## DATA SUPPLIED
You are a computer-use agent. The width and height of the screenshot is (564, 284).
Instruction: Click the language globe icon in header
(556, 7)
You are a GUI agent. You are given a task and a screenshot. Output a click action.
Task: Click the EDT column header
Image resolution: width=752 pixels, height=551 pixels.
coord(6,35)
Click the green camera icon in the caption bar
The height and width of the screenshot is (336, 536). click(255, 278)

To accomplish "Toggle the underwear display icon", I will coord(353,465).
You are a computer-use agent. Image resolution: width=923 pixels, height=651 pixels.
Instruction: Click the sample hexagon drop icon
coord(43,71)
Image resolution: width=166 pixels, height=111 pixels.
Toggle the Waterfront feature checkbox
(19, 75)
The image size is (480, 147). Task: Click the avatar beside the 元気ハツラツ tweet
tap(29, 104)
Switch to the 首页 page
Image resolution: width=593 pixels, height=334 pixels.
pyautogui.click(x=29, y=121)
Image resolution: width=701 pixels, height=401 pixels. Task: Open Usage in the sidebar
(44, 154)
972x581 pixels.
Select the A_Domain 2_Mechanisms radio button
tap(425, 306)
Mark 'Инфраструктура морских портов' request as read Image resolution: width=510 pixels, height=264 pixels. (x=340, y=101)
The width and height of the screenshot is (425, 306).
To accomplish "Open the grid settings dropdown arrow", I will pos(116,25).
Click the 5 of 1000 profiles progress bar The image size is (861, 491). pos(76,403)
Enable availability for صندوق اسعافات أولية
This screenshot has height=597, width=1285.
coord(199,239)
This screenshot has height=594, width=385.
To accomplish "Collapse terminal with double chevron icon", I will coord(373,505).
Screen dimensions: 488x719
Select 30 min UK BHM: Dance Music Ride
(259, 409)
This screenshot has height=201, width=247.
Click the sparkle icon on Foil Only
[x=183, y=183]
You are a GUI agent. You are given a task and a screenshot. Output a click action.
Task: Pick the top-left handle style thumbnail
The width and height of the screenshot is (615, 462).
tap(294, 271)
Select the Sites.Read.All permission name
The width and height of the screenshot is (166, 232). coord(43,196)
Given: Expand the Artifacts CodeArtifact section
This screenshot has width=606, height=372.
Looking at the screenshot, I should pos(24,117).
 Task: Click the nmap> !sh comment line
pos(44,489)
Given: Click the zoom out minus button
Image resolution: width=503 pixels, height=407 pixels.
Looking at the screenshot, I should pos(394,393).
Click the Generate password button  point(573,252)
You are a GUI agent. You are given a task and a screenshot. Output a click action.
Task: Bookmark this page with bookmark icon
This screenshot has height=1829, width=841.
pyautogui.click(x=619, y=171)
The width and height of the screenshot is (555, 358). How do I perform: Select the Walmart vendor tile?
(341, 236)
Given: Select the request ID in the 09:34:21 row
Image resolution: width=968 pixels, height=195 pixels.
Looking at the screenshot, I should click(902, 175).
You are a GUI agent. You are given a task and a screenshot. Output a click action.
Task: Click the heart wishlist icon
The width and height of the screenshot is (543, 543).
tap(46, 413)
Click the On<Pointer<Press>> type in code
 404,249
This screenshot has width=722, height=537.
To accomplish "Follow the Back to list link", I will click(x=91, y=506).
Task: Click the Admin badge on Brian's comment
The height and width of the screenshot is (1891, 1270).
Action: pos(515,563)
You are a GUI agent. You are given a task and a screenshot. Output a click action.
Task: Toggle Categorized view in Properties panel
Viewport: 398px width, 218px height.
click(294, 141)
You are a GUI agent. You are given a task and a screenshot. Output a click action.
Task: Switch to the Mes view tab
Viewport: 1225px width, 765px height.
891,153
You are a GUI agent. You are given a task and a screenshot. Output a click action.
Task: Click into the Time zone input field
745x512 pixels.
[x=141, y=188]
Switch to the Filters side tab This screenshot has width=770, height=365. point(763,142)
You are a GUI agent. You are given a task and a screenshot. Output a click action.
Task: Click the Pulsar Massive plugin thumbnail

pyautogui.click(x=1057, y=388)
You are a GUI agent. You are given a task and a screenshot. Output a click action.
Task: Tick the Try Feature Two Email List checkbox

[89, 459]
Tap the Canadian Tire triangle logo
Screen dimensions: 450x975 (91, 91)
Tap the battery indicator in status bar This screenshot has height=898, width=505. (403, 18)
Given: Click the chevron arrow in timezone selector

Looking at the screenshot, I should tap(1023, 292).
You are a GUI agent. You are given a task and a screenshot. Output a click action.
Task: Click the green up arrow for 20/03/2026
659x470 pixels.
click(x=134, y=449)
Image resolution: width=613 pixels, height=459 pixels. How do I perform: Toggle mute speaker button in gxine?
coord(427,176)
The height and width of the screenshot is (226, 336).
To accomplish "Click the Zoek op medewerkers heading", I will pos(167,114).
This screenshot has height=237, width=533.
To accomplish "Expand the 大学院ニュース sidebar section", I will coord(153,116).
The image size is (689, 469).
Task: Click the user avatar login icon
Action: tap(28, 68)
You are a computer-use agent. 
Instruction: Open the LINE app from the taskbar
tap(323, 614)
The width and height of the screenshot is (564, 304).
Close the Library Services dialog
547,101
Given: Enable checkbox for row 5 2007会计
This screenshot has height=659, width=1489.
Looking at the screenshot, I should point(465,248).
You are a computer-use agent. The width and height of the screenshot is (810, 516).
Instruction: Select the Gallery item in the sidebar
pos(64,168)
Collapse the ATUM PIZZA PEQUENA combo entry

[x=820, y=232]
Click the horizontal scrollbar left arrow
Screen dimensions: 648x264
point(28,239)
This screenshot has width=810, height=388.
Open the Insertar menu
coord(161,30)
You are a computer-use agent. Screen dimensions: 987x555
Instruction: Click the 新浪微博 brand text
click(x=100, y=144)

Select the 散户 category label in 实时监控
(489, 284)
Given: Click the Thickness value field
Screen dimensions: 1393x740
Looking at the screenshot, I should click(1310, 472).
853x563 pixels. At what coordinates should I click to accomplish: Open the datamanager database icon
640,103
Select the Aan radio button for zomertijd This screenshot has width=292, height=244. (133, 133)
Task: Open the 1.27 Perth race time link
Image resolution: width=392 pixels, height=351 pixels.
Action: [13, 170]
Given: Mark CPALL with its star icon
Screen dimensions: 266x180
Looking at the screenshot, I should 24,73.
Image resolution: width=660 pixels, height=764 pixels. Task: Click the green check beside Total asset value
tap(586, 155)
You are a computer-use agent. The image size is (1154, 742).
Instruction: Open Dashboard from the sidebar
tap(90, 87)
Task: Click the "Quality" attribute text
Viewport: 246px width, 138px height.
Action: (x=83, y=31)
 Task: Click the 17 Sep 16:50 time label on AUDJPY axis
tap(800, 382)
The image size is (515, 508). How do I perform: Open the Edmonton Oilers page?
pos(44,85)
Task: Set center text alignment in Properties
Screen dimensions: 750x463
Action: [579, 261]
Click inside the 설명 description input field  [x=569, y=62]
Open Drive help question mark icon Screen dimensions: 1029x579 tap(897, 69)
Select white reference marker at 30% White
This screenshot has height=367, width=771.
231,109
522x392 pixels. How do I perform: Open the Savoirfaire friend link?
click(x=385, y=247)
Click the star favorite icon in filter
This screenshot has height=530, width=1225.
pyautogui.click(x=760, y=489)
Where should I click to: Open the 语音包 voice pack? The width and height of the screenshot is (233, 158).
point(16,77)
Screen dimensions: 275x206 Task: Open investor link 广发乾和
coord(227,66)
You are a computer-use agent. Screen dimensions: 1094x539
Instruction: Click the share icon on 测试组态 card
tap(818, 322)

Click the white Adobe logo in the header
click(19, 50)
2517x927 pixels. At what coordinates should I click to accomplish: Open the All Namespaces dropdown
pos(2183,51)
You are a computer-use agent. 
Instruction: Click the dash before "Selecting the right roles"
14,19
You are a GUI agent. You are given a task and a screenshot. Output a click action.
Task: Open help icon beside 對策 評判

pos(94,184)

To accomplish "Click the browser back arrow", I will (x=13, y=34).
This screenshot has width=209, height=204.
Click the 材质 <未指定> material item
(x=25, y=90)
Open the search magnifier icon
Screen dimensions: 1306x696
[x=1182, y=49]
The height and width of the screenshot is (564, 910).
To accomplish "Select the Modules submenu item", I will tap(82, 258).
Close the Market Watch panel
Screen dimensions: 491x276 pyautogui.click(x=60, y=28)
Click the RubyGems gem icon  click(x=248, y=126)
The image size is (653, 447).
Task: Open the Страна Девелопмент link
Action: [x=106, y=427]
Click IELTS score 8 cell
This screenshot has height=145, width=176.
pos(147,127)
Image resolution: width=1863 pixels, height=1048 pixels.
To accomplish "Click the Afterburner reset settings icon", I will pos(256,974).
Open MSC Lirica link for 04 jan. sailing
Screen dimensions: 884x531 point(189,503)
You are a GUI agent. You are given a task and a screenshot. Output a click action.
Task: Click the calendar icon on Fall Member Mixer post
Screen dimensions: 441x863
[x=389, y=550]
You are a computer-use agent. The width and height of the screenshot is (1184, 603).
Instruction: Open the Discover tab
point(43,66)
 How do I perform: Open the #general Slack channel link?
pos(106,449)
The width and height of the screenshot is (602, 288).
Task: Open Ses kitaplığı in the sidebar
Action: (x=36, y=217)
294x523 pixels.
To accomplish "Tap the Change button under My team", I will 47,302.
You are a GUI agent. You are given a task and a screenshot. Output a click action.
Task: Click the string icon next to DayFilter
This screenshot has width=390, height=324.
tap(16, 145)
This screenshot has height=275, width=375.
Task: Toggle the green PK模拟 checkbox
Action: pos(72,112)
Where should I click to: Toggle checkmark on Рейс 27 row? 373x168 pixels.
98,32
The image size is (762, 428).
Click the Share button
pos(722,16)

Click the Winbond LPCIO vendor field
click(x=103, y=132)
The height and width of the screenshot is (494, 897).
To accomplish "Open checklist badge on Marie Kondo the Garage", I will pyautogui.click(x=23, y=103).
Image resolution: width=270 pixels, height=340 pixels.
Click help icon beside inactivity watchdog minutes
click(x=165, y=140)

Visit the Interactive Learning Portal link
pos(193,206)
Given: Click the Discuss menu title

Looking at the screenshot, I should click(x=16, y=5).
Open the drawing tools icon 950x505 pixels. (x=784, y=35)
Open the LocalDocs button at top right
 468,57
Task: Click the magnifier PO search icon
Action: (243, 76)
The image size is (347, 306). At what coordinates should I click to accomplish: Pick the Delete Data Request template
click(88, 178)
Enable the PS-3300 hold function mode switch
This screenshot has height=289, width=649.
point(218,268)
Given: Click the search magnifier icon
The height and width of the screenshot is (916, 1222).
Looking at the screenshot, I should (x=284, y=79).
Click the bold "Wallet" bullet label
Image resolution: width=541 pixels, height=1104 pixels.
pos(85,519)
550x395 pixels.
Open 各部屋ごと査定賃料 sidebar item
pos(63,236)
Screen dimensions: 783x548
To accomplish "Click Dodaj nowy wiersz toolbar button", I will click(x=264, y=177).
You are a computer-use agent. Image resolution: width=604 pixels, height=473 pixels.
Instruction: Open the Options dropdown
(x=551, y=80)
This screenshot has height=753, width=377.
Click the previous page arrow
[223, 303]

## TASK TO COMPLETE
Beginning with the line above that contains "This screenshot has width=606, height=372.", copy each line exactly up to and including the line that contains "Task: Bookmark this page with bookmark icon", and go no further.

## RESULT OF THE TASK
This screenshot has width=606, height=372.
Looking at the screenshot, I should pos(24,117).
 Task: Click the nmap> !sh comment line
pos(44,489)
Given: Click the zoom out minus button
Image resolution: width=503 pixels, height=407 pixels.
Looking at the screenshot, I should pos(394,393).
Click the Generate password button  point(573,252)
You are a GUI agent. You are given a task and a screenshot. Output a click action.
Task: Bookmark this page with bookmark icon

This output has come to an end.